Yesterday was nice and warm. Partner cycled into town for the shopping. It being warm he decided to stop for a nice cool beer.
He was chatting to a German couple he has met before. They live in the country about 20-30 minutes from town. They are renting a small old house – there is no glass in the windows – and she would like to move, but all the other places are more expensive.
Sometimes they have friends round. Whenever they do, the external blinds between them and their Spanish neighbours go up so the neighbours can sticky-beak on their social gathering.
Of course when the Spaniards have friends and family round, the blinds stay down so no-one can see what they are up to.
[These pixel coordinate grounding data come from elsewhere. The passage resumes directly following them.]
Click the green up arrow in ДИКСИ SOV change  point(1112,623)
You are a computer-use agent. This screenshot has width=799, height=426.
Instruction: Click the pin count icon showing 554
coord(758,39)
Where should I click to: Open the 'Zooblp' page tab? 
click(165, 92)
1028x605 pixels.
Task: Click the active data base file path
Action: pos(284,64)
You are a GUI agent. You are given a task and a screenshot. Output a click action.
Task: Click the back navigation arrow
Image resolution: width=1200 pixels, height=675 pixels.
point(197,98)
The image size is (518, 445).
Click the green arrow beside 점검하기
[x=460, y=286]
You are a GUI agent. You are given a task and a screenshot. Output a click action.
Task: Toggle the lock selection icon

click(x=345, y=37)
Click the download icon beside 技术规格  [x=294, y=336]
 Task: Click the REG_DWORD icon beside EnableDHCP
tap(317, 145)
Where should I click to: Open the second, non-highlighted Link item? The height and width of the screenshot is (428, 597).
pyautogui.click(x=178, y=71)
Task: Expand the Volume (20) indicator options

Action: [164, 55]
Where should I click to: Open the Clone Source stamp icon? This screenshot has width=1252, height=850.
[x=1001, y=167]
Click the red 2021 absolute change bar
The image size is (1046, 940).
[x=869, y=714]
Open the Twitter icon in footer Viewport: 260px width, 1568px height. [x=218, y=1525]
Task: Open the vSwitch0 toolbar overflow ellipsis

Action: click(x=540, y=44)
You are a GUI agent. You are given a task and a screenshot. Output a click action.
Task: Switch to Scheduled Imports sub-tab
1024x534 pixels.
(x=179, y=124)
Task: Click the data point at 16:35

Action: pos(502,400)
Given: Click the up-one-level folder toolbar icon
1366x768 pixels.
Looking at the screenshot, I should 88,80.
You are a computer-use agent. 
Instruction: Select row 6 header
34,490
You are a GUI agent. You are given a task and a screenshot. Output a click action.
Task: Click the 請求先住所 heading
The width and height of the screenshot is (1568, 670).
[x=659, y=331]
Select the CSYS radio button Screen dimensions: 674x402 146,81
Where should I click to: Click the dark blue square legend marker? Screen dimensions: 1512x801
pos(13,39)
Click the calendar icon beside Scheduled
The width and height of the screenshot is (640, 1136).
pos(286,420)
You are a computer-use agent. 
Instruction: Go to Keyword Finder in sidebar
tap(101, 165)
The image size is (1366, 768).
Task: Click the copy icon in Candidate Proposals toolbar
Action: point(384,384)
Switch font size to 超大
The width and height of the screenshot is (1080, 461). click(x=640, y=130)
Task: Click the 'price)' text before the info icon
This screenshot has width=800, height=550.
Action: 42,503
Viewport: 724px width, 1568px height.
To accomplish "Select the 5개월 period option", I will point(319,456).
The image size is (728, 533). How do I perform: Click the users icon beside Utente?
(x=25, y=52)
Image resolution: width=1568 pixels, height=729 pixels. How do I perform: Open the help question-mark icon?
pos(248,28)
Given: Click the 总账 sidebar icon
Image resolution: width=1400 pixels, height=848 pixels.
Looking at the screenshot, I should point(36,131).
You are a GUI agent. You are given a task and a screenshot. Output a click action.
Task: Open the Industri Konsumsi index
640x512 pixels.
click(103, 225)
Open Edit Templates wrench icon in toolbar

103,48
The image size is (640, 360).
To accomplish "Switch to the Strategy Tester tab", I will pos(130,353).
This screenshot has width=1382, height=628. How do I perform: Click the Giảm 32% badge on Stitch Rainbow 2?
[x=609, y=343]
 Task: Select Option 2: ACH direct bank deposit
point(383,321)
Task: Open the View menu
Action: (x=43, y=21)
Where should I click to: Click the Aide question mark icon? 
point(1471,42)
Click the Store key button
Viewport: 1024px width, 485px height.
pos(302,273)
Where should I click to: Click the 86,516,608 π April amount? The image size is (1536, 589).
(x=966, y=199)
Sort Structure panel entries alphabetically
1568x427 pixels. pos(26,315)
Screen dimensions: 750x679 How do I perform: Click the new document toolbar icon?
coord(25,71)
Drinking lots of bottles of spirits at a guess.
The German woman told Partner that she had managed to stop the blinds going up.
“How did you manage that?” asked Partner curiously.
“Well, I waited until the middle of the night when there was no-one around, and I really wanted to go to the toilet. Then I went outside and pissed on his wall.
“I did it a couple of times. I watched him afterwards wandering round trying to work out what it was. He stopped putting the shutter up though.
“There is only one thing to do with people who piss on you. And that is to piss on them right back.”
The bar owner joined in the conversation. She asked the Germans if they knew – by sight – one of the homeless guys in town. He was also German, and used to sit near the supermarket with his dog. He was in his early 30s but looked much older.
Apparently the bar owner used to give him a sandwich sometimes. We often gave him a euro. Not all the time, but sometimes, especially in bad weather. He didn’t beg and always said thank you.
He was a quiet guy, and just sat there all day, maybe with a carton of wine and a loaf of bread that he had bought from the supermarket.
The Germans didn’t know him. Partner added that we sometimes gave him money.
The bar owner knew that.
“Yes, he used to mention you. The Englishman on the bicycle who also has a big four by four,” she said.
When Partner came home he mentioned that they had been talking about the German man.
“I’ve found out what happened to him,” he said.
I didn’t like the sound of this story.
“Do I want to hear this?”
I gave in. “Jail? Deported?”
“Dead. Found inside a contenador (large rubbish bin).”
Whatever your views of homeless people, and whether you give to them or not, to be found dead in a rubbish bin in your early thirties is a very sad ending to a life.